Он был старше меня всего на год, но в товарищи по играм мне совершенно не годился. Он значительно превосходил меня и ростом, и весом – он вообще был ребенком довольно пухлым, – но если мне удавалось задразнить его настолько, что он все-таки вступал со мной в драку, я легко могла одержать над ним верх, и в итоге он начинал звать на помощь маму или няню. Впрочем, нрав у Гарри был на редкость спокойный и миролюбивый, ко мне он всегда относился очень доброжелательно и никогда не ябедничал маме, откуда у него тот или иной синяк или шишка. И он никогда сам меня не обижал и не задирал.

Но и не стал бы по собственной воле поднимать со мной шумную возню, или бороться, или даже играть со мной в безобидные прятки в многочисленных комнатах и на галереях нашего большого дома. Более всего Гарри любил сидеть с мамой в гостиной, с головой погрузившись в какую-нибудь книгу; иногда он играл для нее на фортепьяно небольшие вещицы или читал ей вслух какие-то ужасно мрачные, на мой взгляд, стихи. Но я за несколько часов такой жизни, столь любимой Гарри, страшно уставала и становилась совершенно больной. А уж проведя целый день в тихом и уютном обществе Гарри и мамы, я уставала гораздо больше, чем с раннего утра и до вечера объезжая с папой пастбища на холмах.

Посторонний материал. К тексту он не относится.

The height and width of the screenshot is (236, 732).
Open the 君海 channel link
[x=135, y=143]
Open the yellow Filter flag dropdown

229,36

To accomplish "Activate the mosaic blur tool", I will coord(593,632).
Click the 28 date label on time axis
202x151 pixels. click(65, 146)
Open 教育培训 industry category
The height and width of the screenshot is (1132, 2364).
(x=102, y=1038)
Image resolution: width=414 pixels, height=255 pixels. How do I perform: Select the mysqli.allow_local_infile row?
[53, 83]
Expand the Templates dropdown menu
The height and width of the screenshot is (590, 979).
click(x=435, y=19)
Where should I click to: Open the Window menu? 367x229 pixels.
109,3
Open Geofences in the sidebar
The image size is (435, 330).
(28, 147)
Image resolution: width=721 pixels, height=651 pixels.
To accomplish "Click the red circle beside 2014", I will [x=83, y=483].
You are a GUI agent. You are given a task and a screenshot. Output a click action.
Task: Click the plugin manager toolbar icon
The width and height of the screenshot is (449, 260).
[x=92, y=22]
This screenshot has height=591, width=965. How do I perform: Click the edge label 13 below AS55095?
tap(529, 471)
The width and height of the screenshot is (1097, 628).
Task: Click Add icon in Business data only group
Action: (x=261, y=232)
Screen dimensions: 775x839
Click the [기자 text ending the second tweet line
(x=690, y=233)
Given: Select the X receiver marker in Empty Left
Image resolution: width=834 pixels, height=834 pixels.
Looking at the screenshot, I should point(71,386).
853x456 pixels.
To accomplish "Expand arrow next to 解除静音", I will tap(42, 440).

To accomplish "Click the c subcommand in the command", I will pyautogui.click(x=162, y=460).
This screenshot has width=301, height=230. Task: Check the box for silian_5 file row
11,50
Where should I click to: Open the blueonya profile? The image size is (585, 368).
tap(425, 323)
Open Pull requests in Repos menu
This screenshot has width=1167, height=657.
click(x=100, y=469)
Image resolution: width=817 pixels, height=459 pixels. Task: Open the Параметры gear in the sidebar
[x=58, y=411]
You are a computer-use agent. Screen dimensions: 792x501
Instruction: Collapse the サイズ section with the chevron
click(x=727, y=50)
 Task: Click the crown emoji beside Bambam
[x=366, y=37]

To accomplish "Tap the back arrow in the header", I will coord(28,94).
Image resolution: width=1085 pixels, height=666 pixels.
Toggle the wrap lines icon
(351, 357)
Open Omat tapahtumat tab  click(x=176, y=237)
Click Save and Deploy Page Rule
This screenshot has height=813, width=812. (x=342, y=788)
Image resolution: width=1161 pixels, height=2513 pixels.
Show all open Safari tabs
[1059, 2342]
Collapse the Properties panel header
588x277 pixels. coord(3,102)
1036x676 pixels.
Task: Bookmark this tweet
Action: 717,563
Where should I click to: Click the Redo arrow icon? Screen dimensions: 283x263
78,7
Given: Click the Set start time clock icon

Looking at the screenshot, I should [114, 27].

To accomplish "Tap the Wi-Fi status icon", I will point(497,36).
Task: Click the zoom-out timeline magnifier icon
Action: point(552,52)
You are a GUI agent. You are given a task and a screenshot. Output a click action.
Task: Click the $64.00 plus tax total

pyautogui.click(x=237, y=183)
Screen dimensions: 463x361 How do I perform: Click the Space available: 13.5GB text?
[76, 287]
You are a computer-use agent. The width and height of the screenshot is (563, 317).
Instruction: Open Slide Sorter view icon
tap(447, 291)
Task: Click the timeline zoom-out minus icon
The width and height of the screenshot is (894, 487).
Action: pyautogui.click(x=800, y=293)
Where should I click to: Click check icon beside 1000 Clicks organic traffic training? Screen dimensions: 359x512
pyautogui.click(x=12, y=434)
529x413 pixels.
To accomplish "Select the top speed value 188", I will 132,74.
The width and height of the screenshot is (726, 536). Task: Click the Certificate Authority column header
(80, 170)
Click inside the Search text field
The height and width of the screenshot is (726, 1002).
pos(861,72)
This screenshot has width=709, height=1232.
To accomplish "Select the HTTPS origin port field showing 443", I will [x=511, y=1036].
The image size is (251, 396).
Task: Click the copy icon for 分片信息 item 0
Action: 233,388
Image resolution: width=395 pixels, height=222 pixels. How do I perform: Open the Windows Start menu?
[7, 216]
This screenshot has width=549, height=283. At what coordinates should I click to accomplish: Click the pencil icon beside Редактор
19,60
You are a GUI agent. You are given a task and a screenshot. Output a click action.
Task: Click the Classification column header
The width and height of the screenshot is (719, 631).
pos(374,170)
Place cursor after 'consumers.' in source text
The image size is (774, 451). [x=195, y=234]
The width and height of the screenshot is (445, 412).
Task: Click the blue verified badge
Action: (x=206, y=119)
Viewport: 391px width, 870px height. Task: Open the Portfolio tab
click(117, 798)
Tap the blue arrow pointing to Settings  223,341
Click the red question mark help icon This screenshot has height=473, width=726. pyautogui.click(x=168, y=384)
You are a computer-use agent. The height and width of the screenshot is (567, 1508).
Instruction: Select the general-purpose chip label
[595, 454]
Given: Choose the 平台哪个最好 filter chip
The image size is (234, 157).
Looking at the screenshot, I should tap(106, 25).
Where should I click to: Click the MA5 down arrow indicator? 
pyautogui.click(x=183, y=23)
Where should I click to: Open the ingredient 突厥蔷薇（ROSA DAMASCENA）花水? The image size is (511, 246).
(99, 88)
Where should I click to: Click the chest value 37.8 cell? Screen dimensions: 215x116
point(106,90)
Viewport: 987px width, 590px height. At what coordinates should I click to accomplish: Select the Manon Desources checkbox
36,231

Если погода была слишком плохой и мне не разрешили отправиться на прогулку, я упрашивала Гарри поиграть со мной, но у нас, похоже, не находилось никаких общих забав. Пока я уныло слонялась по темной библиотеке, оживляясь лишь в том случае, если мне удавалось найти, скажем, родословную отцовских гунтеров, Гарри, собрав на широком подоконнике все подушки, какие только мог найти, устраивался среди них, как в гнезде, и сидел там часами, точно пухлый лесной голубь, – книга в одной руке, коробка конфет или засахаренных фруктов в другой. Его просто невозможно было сдвинуть с места. А если ветру вдруг удавалось разогнать тучи и в образовавшуюся прореху просачивались яркие солнечные лучи, Гарри уныло смотрел на мокрый сад и говорил: «Ну что ты, Беатрис, сегодня для прогулок слишком сыро. У тебя же сразу насквозь промокнут и туфельки, и чулочки, а мама потом будет тебя ругать».

В общем, Гарри оставался дома сосать свои конфеты, а я выбегала в сад и вихрем носилась по дорожкам розария, где на каждом листке, темном и блестящем, цвета рождественского падуба, висела капля дождя, такая соблазнительная, что ужасно хотелось тут же ее слизнуть. И в каждом цветке, свернувшемся и плотном, тоже сидела капля, сверкая, точно бриллиант на мягкой подушечке из лепестков, а когда я наклонялась над розой и вдыхала ее сладостный аромат, эта капля тут же попадала в нос, вызывая желание чихнуть. Если же снова начинался дождь, я легко могла найти убежище в небольшой белой беседке, находившейся в центре розария; я сидела там и слушала, как капли дождя шуршат по гравиевым дорожкам. Впрочем, чаще всего я просто не обращала на дождь внимания и уходила от дома все дальше и дальше – через залитый водой выгон, где паслись мокрые лошади, по тропинке в буковую рощу, и там под прикрытием мощных крон спускалась к речке Фенни, серебристой змейкой вьющейся через рощу и по краю луга.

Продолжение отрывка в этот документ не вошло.